── TEXTABSCHNITT ──

Zwei Personen, die sich innerhalb eines bestimmten Areals (hier Wald) aufhalten und bekriegen, dass erinnert an John Boormans „Die Hölle sind wir“ (dort Insel). Eine Verwandtschaft, die sich sehr wohl mit einem Teil von Hark Bohms Ambitionen decken könnte. Während einer sich aus der beschriebenen Konstellation herauskristallisierenden Zwistigkeit rund um den Elch, wird Chris nach und nach seiner Position, welche er selbst als souverän auslegt, entmachtet, da ihm der schweigsame Unbekannte stets einen Schritt voraus ist, sodass Chris seiner Ambition, den Elch zu erlegen, nicht nachkommen kann und von einer diffizilen Situation in die nächste gerät. Doch ähnlich Uwe und Dschingis innert „Nordsee ist Mordsee“ entwickelt sich auch hier aus anfänglicher Feindschaft eine beidseitige Sympathie.

 

„Die Freundschaft zwischen zwei Menschen, von denen man glaubt, dass sie gar nichts miteinander zu tun haben können. Das ist ja so ein Grundthema bei mir: Beziehungen zwischen Leuten, von denen man das Gefühl haben muss, dass sie nach Rasse und kultureller Tradition sich eben überhaupt nicht verständigen können.“ (Hark Bohm)

 

Die Geschichte um Rivalität, Jagd und einer minder geachteten Natur geht einher mit Wendungen, die die beiden Jugendlichen in die Fänge einer Sekte (äußerst widerwärtige Zeitgenossen) sowie später zu einer Kfz-Kommune schleusen. Situationen, die von unterhaltsamer Qualität geprägt sind, allerdings aus meiner Sicht nicht unbedingt erforderlich sind. Die Geschichte um die beiden Jugendlichen, dem verirrten Elch sowie die damit verbundene Ökomessage, die erfreulicherweise nicht nach dem Holzhammerverfahren waltet, reichen mir persönlich bereits aus, um diesen hervorragenden Film gebührend zu feiern. Ich beurteile die umrissenen Randsituationen als gezielte Einsätze, um das Publikum mit reißerischer Qualität zu bedienen.

 

„Mann, der geht doch hier kaputt!“ (Chris)

 

Fazit: So wie Chris und der „Indianer“ dem Elch folgen, folgt ihnen die Polizei, die einiges fehlerhaft interpretiert und die beiden Jugendlichen in eine ähnliche Sackgasse treibt wie den Elch, der schlussendlich auf einer Autobahn landet und vom Lärm eines mehrspurigen Verkehrs sowie dem Getöse eines zur Landung ansetzenden Fliegers strapaziert wird und augenscheinlich den erlösenden Tod herbeisehnt, was den Jugendlichen sichtlich nahe geht. Folglich tritt neben die Hochachtung vor dem Wesen mit dem großen Geweih eine Traurigkeit, welche wiederum die Erfordernis gebärt, den Elch von seinem symbolischen Leid zu erlösen. So avancieren Chris und der „Mescalero“ zu Rebellen mit Herz und Verstand, die als allegorischer Gegenpol zu einer bundesrepublikanischen Verantwortungslosigkeit fungieren.

───
── DATENSÄTZE ──

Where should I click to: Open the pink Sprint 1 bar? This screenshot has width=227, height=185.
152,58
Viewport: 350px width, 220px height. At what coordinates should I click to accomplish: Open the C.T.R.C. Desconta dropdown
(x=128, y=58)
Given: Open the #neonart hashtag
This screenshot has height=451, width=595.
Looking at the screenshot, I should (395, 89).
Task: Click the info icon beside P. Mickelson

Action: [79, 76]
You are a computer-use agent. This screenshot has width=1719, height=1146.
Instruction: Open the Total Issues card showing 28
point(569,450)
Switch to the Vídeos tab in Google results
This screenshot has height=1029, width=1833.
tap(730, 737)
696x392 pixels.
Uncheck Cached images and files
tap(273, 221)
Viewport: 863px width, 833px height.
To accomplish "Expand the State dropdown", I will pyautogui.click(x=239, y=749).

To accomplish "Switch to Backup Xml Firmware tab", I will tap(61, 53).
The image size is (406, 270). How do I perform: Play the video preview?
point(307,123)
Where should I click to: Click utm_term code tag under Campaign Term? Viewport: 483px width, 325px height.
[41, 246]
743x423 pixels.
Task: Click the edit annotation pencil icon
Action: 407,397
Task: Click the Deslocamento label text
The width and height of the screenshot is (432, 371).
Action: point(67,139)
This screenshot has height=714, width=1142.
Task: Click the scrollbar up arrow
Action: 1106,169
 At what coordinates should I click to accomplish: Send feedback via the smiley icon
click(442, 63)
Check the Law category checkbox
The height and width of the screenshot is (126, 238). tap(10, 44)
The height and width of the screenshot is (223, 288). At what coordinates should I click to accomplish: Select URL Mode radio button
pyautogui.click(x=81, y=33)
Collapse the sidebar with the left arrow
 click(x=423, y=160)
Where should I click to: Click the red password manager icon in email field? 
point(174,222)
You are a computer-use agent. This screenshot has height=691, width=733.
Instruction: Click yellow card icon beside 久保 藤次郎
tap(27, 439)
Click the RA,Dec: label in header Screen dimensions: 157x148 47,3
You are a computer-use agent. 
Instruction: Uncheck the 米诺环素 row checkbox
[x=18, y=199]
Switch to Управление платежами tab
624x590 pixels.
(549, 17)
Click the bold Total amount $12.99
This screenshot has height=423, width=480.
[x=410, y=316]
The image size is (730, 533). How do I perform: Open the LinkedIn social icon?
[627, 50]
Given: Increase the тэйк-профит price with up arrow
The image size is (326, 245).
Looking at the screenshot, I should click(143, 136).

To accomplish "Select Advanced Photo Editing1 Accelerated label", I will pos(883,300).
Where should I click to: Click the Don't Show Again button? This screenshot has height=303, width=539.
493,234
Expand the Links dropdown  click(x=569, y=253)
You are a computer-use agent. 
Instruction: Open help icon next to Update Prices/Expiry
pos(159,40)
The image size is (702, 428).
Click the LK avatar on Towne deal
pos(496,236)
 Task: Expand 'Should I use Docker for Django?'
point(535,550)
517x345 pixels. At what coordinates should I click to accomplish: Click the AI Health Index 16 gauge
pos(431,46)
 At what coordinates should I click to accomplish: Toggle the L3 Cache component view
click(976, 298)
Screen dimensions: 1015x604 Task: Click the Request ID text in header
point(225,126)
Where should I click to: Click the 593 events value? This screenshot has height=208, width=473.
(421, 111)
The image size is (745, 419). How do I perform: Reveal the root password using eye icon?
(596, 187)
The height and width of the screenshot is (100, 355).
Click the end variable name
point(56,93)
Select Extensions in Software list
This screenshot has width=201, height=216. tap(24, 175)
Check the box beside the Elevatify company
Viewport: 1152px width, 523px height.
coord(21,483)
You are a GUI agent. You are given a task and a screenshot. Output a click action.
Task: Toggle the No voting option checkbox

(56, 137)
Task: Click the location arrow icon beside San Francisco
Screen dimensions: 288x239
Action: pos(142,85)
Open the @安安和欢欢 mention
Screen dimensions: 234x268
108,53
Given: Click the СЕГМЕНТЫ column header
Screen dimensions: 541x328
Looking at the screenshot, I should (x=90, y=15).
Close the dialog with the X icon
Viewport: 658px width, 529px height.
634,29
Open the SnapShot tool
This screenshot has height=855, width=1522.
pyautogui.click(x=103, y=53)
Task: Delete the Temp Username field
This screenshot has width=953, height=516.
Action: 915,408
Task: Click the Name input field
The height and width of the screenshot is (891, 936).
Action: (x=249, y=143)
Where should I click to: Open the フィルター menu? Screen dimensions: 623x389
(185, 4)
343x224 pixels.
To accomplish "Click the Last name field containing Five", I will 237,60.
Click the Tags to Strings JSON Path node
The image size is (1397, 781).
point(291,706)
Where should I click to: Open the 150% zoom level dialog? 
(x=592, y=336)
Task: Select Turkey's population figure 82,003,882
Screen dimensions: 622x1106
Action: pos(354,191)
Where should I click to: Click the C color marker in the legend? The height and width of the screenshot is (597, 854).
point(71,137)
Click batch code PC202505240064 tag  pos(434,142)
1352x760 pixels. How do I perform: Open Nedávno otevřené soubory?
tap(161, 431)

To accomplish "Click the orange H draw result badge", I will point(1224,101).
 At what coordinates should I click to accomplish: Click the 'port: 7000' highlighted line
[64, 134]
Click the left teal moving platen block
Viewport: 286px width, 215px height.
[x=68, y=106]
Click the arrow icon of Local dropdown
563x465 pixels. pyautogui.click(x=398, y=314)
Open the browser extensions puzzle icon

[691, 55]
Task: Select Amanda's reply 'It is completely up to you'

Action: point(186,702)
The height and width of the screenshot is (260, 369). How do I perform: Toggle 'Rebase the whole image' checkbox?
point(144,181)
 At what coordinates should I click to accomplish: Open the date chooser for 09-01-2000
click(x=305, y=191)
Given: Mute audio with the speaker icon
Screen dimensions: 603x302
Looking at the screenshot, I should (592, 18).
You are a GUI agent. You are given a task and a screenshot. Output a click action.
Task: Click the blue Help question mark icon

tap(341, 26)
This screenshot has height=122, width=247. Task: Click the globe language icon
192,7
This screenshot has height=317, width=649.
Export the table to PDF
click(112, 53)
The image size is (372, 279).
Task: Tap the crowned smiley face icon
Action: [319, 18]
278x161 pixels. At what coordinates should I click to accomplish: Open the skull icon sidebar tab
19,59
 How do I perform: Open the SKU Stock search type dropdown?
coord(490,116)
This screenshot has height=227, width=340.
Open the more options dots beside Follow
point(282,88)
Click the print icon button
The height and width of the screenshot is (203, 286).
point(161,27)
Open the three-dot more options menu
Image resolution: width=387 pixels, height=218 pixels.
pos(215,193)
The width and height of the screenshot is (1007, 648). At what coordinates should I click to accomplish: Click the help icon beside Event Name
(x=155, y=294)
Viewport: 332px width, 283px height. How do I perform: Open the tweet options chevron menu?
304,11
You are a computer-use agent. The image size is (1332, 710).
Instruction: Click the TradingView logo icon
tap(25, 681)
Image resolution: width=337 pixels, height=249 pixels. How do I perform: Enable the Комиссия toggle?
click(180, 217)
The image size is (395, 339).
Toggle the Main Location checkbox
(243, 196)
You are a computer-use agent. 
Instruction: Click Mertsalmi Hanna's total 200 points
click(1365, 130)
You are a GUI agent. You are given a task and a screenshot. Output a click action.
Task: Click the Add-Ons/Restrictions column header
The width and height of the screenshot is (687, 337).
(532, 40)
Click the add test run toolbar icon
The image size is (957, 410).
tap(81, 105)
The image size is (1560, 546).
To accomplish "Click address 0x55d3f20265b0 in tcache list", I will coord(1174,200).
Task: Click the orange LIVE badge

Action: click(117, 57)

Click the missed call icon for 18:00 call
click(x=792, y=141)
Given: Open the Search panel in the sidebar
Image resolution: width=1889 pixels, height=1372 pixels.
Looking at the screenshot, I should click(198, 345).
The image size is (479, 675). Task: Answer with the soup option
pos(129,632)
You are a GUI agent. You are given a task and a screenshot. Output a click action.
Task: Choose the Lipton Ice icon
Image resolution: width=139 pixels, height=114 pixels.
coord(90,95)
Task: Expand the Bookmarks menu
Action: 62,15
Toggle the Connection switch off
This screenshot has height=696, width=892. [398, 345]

───

▶ **AUFGABENSTELLUNG**
Wo landet der Elch dem Textabschnitt zufolge schlussendlich? Die Datensätze sind eigenständiges Material und gehören nicht zum Textabschnitt.

▶ **LÖSUNG**
Auf einer Autobahn.